# Objective
Copy everything in the listing from the line containing "screenshot has height=1308, width=924." down to the line containing "The height and width of the page is (1449, 1120).", swapping "page" for "screen" and changing nothing else.

[start Given records]

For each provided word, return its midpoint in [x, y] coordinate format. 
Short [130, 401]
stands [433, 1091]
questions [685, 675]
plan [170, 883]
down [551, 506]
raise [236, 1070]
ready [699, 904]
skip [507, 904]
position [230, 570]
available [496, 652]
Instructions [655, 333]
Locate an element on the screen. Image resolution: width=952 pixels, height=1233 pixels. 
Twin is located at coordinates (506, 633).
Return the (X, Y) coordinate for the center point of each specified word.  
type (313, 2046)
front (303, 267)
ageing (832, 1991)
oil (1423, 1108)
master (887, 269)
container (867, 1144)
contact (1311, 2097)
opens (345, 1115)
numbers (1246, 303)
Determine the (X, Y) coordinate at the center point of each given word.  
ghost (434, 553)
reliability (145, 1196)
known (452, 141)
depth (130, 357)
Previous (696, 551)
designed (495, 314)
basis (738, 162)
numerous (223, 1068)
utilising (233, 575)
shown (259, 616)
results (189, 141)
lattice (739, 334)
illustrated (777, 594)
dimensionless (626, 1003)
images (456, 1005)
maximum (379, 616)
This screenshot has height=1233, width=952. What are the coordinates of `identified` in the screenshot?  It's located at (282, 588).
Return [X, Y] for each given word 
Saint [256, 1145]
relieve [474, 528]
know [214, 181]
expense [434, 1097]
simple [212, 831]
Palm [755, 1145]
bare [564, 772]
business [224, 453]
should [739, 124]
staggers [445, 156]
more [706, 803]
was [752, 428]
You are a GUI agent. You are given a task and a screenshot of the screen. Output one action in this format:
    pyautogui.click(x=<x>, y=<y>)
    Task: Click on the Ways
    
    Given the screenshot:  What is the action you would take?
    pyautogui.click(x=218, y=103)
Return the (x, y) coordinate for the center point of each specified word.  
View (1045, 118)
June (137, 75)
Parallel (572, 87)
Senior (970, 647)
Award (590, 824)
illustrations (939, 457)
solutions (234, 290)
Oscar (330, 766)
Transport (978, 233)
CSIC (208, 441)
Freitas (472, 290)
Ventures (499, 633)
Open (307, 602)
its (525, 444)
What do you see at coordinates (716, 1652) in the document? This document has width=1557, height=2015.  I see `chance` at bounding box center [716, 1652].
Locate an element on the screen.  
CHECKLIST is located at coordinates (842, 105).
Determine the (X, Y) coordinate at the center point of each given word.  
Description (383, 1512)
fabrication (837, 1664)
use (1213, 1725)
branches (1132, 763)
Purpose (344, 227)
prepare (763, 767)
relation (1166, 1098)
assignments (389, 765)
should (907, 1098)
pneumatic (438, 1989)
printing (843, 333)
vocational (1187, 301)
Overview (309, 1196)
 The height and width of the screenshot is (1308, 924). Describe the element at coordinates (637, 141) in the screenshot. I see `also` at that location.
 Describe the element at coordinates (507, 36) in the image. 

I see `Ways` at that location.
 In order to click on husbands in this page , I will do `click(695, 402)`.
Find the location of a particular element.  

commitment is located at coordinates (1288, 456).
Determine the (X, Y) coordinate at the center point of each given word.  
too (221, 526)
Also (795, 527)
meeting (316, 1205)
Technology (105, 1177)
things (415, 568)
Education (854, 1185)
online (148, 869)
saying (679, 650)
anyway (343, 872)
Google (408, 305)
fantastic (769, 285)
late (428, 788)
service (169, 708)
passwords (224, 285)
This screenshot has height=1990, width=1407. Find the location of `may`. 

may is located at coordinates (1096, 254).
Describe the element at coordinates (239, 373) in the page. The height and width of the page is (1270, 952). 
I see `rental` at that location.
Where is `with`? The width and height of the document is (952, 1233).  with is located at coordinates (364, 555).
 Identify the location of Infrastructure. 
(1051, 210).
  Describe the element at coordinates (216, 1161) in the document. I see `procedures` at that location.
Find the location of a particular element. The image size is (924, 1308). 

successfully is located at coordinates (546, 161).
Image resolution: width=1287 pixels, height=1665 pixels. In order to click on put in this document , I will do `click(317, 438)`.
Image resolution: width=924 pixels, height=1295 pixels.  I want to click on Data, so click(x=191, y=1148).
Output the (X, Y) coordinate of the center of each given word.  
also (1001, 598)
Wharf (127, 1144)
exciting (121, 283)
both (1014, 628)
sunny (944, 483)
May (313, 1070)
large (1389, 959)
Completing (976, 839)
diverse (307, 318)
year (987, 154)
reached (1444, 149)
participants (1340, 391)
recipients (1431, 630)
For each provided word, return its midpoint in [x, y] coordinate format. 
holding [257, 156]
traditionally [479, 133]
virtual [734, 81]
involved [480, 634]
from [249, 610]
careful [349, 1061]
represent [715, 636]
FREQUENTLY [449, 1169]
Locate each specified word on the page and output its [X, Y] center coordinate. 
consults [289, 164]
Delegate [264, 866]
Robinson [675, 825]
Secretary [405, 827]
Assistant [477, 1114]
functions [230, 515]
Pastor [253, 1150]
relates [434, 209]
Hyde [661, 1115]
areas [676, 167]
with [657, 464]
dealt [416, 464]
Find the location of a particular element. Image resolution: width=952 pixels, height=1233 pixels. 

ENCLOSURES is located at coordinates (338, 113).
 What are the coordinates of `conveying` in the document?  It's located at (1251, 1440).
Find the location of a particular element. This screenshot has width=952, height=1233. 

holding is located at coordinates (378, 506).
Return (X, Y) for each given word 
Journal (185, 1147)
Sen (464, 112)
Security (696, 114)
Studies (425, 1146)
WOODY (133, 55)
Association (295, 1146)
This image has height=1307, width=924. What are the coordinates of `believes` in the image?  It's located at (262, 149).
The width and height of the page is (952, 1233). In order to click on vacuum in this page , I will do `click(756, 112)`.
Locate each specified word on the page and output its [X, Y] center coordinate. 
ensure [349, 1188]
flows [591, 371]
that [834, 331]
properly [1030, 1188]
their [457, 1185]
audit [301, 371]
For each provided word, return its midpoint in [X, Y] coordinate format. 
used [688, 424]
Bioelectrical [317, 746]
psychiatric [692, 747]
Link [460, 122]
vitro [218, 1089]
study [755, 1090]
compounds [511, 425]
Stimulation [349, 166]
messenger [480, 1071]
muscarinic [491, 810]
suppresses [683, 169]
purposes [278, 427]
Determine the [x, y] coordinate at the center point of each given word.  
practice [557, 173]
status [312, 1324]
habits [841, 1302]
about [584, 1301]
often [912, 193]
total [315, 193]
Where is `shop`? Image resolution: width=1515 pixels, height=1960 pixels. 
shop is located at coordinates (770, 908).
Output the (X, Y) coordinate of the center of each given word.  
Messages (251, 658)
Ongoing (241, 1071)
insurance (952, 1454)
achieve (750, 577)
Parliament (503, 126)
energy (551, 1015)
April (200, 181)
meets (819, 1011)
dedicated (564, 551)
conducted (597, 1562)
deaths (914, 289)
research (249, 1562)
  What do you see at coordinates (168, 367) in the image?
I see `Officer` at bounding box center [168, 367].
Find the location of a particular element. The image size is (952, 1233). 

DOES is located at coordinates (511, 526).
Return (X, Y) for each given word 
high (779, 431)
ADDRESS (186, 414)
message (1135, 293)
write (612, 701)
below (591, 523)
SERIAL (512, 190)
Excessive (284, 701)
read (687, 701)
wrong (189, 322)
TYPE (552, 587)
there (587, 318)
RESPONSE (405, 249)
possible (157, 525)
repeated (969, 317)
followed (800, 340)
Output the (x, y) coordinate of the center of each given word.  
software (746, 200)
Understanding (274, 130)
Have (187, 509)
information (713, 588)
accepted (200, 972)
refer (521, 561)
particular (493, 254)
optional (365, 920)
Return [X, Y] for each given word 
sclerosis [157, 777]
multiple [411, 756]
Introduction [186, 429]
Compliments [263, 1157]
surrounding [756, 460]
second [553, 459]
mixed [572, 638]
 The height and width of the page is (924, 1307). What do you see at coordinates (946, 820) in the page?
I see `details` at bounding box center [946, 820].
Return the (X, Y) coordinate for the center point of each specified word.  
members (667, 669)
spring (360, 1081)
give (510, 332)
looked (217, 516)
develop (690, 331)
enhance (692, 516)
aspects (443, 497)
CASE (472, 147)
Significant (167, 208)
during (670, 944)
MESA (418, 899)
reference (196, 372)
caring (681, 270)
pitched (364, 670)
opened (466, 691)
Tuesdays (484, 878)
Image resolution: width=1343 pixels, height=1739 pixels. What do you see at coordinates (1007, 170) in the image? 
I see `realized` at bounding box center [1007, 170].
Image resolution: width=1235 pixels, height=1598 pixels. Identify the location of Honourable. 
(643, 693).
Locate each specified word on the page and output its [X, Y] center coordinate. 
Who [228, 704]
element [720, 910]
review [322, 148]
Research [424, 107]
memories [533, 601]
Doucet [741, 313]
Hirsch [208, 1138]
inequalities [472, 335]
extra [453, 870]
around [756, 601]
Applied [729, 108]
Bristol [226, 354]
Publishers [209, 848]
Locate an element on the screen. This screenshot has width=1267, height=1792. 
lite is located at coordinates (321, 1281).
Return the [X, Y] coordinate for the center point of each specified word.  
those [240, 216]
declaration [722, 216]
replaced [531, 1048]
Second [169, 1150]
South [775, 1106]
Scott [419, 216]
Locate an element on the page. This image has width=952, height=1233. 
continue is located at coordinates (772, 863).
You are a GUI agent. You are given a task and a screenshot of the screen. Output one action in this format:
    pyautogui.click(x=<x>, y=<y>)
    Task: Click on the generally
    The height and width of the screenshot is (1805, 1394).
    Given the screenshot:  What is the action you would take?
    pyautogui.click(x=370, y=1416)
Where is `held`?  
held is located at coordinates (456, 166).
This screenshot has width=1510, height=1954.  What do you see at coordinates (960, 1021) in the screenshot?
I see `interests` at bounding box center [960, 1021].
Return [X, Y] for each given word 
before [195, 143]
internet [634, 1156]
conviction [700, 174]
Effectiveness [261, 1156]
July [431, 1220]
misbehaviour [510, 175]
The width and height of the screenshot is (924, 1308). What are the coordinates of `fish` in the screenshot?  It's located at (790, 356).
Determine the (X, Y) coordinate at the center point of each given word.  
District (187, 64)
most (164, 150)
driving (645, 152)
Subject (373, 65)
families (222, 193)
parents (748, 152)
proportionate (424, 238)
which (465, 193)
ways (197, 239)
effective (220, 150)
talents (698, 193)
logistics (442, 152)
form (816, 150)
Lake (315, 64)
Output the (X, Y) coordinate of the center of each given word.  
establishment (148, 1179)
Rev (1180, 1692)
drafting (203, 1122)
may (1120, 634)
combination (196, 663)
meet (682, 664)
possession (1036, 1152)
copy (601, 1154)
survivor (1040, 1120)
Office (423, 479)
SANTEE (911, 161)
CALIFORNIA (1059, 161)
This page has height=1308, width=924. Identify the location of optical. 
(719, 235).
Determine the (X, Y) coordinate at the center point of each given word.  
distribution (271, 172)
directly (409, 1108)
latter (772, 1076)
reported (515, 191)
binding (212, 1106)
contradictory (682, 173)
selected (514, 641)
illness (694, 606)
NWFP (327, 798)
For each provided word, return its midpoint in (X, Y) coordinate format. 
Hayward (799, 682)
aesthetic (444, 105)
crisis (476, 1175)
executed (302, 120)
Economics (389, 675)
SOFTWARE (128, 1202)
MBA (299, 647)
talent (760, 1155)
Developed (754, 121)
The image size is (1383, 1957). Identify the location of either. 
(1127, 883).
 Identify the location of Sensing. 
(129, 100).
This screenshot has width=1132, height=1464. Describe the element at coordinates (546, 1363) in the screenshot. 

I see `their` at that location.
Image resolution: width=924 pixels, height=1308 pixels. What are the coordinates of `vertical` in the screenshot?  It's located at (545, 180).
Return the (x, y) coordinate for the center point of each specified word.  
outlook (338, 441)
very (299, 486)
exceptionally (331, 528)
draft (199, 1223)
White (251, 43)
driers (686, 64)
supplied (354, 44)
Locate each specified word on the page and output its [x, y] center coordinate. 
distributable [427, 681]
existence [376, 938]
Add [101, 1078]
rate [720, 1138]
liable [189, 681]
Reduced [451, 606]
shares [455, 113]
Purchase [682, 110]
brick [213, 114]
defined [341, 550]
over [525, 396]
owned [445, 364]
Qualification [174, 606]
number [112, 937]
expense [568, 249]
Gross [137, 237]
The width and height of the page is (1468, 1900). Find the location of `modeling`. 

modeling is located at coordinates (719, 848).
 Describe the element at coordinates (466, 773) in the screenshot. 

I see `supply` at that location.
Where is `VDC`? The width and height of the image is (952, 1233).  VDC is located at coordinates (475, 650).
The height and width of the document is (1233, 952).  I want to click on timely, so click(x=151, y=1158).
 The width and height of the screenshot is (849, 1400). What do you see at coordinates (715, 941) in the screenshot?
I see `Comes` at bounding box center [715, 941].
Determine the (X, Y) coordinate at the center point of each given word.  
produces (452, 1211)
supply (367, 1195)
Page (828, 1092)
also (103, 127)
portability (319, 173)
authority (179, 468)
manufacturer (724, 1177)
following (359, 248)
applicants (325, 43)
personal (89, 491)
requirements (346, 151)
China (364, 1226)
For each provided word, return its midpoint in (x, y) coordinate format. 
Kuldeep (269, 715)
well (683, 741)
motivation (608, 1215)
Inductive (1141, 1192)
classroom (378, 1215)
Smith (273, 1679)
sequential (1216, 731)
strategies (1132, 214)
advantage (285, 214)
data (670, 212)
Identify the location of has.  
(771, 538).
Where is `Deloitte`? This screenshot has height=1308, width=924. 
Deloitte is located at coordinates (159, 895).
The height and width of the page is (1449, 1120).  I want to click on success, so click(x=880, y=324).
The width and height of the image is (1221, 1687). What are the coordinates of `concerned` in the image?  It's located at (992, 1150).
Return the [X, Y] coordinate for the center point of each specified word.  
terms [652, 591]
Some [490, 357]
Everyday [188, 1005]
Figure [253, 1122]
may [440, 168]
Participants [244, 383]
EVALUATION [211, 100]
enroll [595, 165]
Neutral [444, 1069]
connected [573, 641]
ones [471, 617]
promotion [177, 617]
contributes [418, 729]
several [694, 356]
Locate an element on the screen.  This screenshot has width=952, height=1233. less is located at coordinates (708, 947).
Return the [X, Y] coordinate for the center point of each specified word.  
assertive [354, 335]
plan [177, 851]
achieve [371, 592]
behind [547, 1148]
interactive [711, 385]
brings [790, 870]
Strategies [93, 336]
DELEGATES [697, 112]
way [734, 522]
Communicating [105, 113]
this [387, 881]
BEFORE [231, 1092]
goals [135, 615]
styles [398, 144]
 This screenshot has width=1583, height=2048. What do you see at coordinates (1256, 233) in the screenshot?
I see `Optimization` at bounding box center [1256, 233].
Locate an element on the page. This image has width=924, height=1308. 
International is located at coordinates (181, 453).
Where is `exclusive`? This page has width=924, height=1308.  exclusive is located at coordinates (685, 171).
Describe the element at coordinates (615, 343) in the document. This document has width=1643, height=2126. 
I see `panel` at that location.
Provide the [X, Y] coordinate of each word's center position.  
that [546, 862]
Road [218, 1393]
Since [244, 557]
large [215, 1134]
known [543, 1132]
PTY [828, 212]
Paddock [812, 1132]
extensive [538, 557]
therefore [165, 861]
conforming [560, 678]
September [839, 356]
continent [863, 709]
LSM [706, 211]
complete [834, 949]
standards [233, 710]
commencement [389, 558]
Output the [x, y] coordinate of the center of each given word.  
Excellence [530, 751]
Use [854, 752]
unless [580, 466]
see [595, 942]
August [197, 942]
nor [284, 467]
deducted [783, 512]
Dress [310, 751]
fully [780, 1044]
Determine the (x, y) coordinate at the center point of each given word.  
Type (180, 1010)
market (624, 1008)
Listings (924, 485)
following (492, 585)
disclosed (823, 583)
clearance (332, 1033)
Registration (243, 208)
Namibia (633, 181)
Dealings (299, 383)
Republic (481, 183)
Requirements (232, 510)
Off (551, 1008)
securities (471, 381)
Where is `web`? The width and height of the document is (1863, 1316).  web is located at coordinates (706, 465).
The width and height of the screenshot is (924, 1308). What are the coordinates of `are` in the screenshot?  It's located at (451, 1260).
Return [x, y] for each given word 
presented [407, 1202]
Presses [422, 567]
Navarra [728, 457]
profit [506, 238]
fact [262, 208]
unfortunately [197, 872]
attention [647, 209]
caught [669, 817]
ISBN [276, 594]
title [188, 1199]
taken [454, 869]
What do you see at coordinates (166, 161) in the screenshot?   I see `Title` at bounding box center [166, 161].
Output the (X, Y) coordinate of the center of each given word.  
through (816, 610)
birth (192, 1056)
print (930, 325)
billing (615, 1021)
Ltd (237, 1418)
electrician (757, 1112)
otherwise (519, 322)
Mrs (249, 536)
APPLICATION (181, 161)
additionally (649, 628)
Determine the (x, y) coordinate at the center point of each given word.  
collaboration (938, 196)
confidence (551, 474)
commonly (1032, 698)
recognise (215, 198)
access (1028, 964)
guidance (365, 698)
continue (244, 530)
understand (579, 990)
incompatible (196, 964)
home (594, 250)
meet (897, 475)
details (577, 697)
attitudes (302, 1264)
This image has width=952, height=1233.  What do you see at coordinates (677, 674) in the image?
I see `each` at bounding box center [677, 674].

[end Given records]

# Completed exercise
Where is `Deloitte`? This screenshot has height=1308, width=924. 
Deloitte is located at coordinates (159, 895).
The height and width of the screen is (1449, 1120).  I want to click on success, so click(x=880, y=324).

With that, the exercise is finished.